Work instructions
Beginning with the first line below, please repeat the material exactly, ending with the line that includes "Task: Click the 插入词密度 slider handle".

Supplied records
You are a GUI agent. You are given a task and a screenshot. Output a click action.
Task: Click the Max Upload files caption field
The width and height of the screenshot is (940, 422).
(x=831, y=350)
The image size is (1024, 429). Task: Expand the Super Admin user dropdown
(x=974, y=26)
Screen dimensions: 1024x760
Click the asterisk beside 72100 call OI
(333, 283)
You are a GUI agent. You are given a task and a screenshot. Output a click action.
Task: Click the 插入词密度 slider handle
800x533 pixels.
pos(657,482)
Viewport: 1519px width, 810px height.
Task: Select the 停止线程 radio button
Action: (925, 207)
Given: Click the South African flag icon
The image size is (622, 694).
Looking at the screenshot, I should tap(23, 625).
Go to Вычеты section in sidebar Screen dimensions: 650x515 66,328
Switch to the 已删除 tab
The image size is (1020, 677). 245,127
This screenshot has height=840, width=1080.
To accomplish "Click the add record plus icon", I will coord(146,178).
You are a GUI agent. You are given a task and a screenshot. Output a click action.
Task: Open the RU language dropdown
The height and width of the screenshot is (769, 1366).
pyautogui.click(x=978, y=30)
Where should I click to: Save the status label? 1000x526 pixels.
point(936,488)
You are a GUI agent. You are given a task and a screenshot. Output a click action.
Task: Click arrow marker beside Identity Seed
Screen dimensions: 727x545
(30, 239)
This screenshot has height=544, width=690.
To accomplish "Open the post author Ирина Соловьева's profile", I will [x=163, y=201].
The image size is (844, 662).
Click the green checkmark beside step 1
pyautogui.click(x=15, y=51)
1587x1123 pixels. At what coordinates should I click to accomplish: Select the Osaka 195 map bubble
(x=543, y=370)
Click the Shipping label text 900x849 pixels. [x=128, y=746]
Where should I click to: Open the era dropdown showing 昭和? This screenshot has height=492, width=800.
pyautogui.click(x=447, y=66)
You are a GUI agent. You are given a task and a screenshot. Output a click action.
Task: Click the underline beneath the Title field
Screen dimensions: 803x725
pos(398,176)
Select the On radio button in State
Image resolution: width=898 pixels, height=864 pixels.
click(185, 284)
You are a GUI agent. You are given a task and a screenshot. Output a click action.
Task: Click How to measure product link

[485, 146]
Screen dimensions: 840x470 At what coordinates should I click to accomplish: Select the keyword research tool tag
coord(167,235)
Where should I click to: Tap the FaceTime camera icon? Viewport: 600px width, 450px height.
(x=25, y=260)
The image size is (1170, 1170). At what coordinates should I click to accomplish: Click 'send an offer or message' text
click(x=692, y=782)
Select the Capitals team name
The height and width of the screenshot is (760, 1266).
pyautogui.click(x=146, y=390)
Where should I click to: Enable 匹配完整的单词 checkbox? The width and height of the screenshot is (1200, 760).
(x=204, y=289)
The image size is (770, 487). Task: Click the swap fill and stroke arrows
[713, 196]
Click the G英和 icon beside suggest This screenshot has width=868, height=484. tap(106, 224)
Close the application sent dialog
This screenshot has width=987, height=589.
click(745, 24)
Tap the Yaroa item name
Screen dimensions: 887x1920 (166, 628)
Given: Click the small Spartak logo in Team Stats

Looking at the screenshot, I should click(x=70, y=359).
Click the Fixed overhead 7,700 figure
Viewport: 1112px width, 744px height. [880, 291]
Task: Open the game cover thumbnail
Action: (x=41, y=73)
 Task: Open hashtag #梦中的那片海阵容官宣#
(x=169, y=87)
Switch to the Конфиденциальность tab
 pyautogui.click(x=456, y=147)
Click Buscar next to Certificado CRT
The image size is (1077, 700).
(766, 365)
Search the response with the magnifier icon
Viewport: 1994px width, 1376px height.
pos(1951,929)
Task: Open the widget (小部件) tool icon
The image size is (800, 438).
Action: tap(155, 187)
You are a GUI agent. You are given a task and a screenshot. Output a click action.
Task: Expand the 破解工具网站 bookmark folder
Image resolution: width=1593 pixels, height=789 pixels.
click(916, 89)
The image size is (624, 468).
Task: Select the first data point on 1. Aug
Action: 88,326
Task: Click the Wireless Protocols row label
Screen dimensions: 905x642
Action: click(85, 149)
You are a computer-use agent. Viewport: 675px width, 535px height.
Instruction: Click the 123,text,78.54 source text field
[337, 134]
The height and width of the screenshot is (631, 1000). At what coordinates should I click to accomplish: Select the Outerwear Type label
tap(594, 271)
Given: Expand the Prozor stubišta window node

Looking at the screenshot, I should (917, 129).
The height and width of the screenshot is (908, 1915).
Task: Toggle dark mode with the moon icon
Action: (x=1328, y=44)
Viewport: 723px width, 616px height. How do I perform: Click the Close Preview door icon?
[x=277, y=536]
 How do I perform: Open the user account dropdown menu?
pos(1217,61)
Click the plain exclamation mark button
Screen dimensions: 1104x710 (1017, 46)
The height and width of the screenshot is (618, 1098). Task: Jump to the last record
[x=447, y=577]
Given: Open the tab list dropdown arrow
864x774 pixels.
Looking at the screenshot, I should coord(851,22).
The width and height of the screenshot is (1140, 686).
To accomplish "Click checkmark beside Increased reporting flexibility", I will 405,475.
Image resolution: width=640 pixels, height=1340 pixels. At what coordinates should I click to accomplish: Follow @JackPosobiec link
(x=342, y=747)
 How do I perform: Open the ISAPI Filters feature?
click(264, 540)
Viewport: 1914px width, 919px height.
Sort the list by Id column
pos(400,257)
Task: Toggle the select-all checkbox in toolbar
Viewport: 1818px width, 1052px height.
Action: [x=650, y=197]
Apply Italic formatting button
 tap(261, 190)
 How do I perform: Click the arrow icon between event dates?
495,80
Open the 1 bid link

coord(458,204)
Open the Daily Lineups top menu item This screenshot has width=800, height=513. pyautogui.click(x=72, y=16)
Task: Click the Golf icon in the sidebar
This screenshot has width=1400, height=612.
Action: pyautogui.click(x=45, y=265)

Answer for the task
You are a GUI agent. You are given a task and a screenshot. Output a click action.
Task: Click the Max Upload files caption field
The width and height of the screenshot is (940, 422).
(x=831, y=350)
The image size is (1024, 429). Task: Expand the Super Admin user dropdown
(x=974, y=26)
Screen dimensions: 1024x760
Click the asterisk beside 72100 call OI
(333, 283)
You are a GUI agent. You are given a task and a screenshot. Output a click action.
Task: Click the 插入词密度 slider handle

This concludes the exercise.